Wall Street Journal wywiad na Donalda Trumpa rzekome powiązania z rosyjską mafią.Ale ponieważ nie ma traktatu ekstradycyjnego między Rosją a USA, wydaje się, że Mohylew do dziś żyje i działa swobodnie pod ochroną Władimira Putina. Według byłego prezydenta Ukrainy Leonida Kuczmy te dwie postacie są bliskimi przyjaciółmi - od bardzo dawna.
„Jest w dobrych stosunkach z Putinem” - powiedział Kuczma. „On i Putin utrzymywali kontakt, odkąd Putin był jeszcze w Leningradzie”.

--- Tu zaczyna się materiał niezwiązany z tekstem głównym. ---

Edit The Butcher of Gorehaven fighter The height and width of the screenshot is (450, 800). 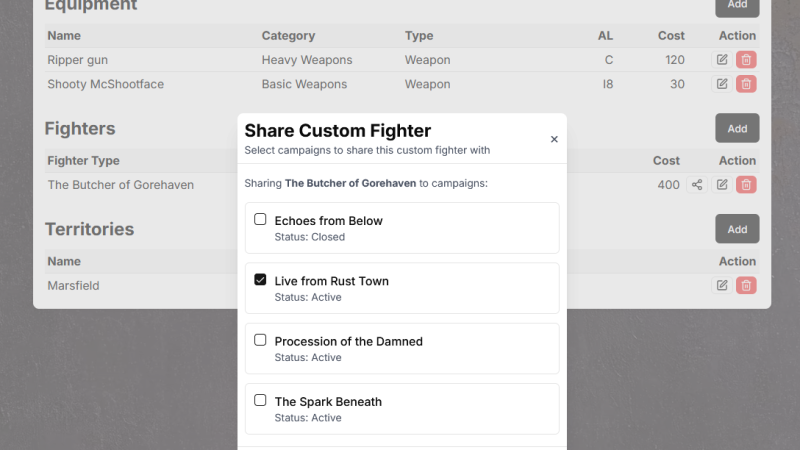click(x=722, y=185)
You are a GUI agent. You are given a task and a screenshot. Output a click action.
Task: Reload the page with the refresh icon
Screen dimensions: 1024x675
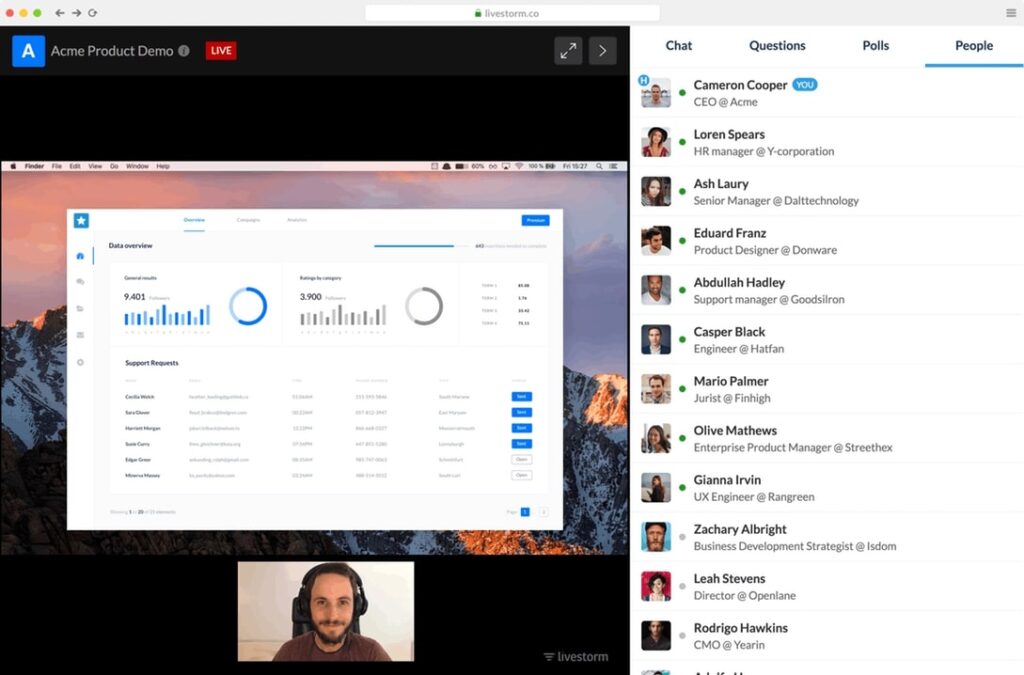coord(93,13)
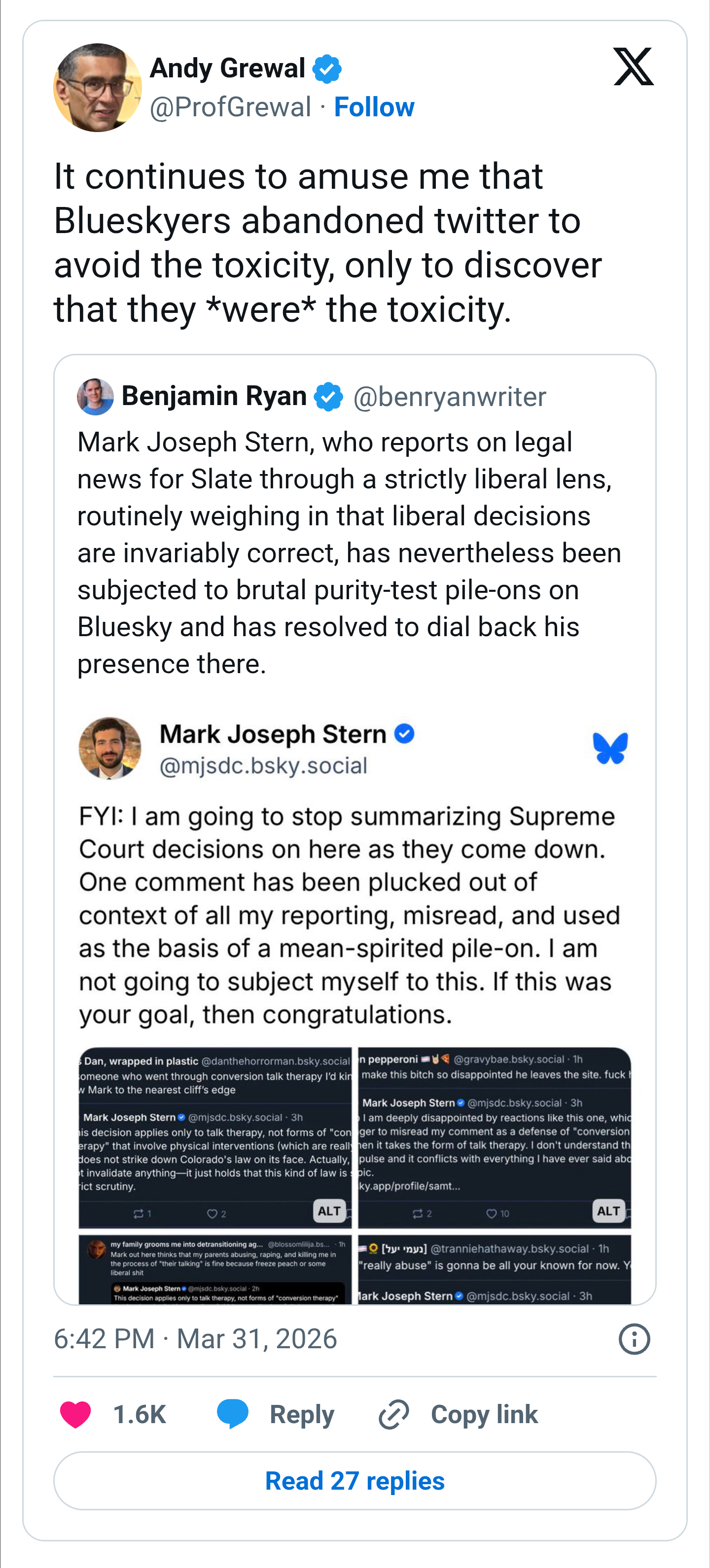Screen dimensions: 710x1568
Task: Open the tweet info icon
Action: pyautogui.click(x=634, y=1339)
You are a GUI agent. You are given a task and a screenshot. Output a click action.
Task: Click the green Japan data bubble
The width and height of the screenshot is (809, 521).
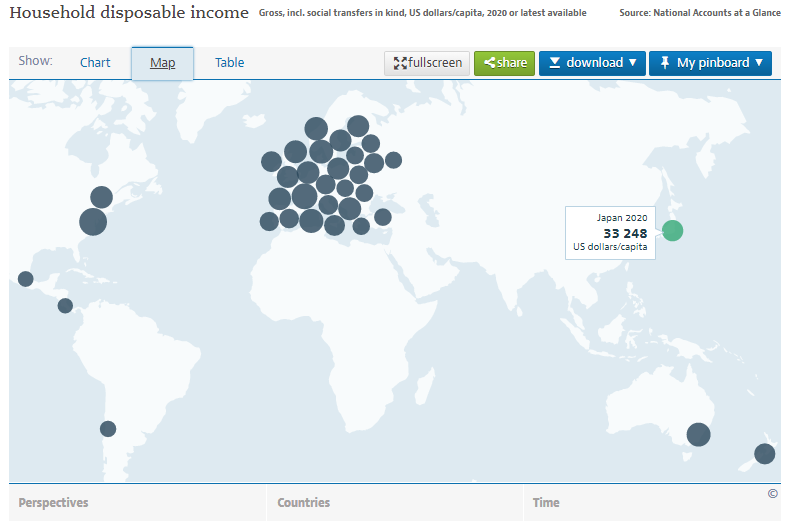click(672, 231)
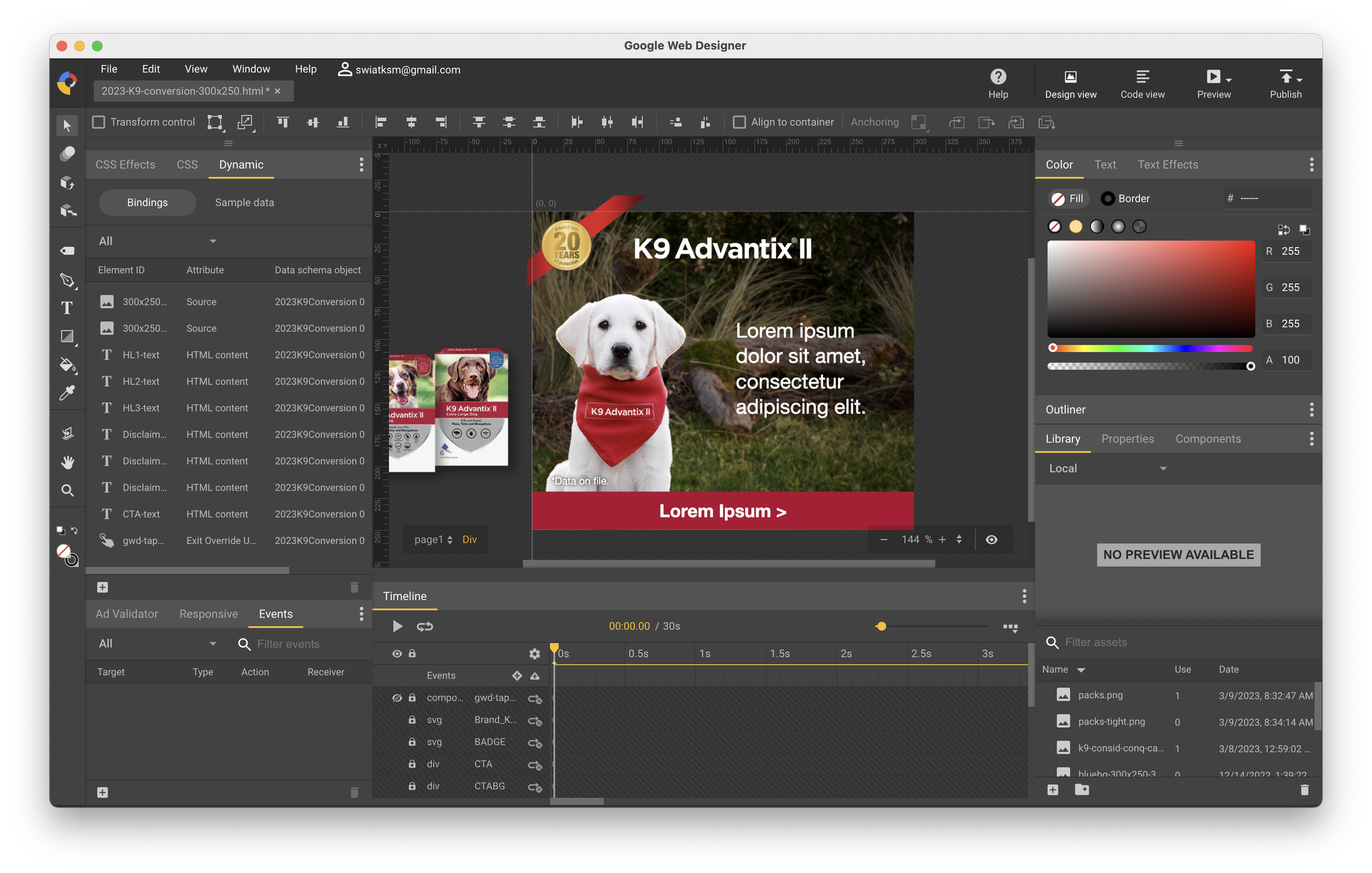Toggle visibility of gwd-tap component layer
Screen dimensions: 1372x873
tap(397, 698)
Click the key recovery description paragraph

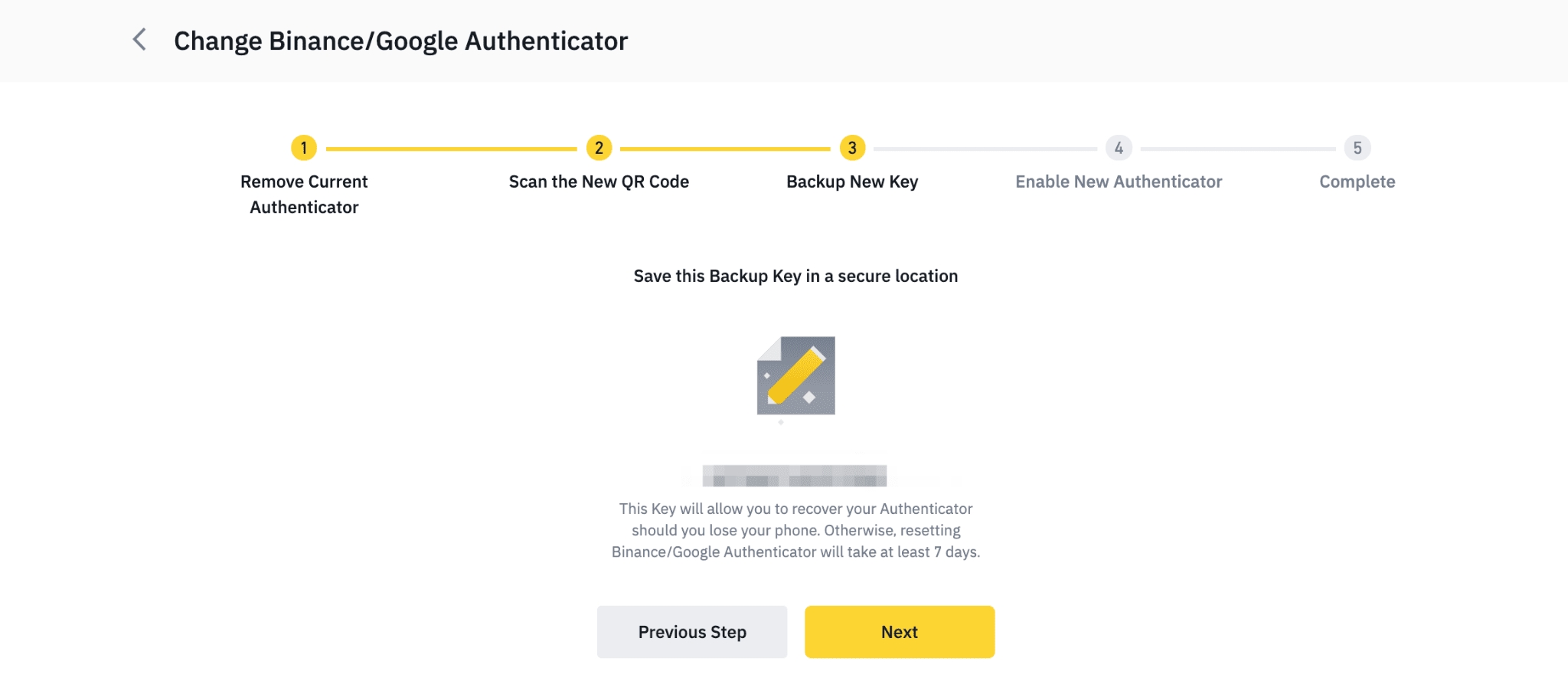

Chociaż nie ma dowodów na to, że on i Donald Trump kiedykolwiek spotkali się osobiście, wielu podwładnych Mohylewicza robiło w przeszłości z prezydentem niezłe interesy. David Bogatin, rosyjski gangster, który wykorzystywał majątek Trumpa do prania brudnych pieniędzy, był ściśle powiązany z oszustwem YBM. Jest też sprawa kontaktów Trumpa z gangsterami z Brighton Beach, z których niektórzy nawet mieszkali w Trump Tower.
Alexey Filippov / TASS / Getty ImagesMogilevich w sądzie w sprawie zarzutów unikania płacenia podatków w sądzie w Tushino. 7 września 2009. Moskwa, Rosja.
„Rozgarnięty Don” stanowczo zaprzeczył wszystkim zarzutom, które stawiał w Ameryce i nonszalancko bronił ignorancji.
„Jak możesz mówić, że w Ameryce jest rosyjska mafia?” - zapytał kiedyś Mohylew. „Gdzie są powiązania z Rosjanami? Jak może istnieć rosyjska mafia w Ameryce? Gdzie są ich powiązania? ”
W tej chwili Mohylew wraz z rodziną mieszka na wolności w Moskwie. Przy bliskich skojarzeniach z grupą Solntsevskaya, byłymi politykami rosyjskimi i ukraińskimi oraz lukratywnymi palcami w każdym ciastku - na pewno wydaje się, że taki zostanie.